> **TASK TO COMPLETE**
Set down word for word the lines that begin the entries and run through the line containing "Task: Go back using the left arrow". Give nothing further.

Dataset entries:
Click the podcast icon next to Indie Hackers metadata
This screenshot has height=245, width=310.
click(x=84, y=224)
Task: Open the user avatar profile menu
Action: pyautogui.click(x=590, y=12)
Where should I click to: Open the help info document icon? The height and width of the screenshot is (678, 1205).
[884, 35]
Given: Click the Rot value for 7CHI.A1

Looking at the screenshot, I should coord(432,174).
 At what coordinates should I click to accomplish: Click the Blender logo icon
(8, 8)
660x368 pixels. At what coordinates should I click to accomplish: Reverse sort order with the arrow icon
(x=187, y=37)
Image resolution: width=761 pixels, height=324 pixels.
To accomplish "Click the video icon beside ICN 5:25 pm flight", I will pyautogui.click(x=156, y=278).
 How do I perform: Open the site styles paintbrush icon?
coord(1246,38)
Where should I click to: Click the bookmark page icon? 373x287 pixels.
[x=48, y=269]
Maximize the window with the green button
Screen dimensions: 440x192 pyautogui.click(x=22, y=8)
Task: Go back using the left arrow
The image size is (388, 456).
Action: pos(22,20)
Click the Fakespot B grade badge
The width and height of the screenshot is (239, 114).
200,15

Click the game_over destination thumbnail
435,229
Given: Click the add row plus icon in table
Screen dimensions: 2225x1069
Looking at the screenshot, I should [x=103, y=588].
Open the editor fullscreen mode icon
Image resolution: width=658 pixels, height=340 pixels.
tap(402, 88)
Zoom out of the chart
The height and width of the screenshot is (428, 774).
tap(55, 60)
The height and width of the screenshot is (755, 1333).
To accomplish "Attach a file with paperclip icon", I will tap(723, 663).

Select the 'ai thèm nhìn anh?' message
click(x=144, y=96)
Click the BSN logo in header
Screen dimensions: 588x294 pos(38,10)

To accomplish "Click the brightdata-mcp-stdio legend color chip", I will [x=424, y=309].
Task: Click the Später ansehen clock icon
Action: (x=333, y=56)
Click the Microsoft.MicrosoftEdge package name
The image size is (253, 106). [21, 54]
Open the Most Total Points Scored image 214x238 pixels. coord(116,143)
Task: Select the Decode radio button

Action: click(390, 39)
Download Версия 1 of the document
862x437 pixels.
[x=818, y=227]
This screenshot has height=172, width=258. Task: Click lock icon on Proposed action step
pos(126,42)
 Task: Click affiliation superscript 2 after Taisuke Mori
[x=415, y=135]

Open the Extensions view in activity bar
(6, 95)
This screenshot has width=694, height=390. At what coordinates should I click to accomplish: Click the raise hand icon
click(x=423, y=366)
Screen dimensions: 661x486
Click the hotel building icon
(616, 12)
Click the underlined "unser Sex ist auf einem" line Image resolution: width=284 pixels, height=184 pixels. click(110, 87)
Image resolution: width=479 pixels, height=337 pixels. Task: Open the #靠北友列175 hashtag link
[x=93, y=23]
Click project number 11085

> **RESPONSE AREA**
Click the podcast icon next to Indie Hackers metadata
This screenshot has height=245, width=310.
click(x=84, y=224)
Task: Open the user avatar profile menu
Action: pyautogui.click(x=590, y=12)
Where should I click to: Open the help info document icon? The height and width of the screenshot is (678, 1205).
[884, 35]
Given: Click the Rot value for 7CHI.A1

Looking at the screenshot, I should coord(432,174).
 At what coordinates should I click to accomplish: Click the Blender logo icon
(8, 8)
660x368 pixels. At what coordinates should I click to accomplish: Reverse sort order with the arrow icon
(x=187, y=37)
Image resolution: width=761 pixels, height=324 pixels.
To accomplish "Click the video icon beside ICN 5:25 pm flight", I will pyautogui.click(x=156, y=278).
 How do I perform: Open the site styles paintbrush icon?
coord(1246,38)
Where should I click to: Click the bookmark page icon? 373x287 pixels.
[x=48, y=269]
Maximize the window with the green button
Screen dimensions: 440x192 pyautogui.click(x=22, y=8)
Task: Go back using the left arrow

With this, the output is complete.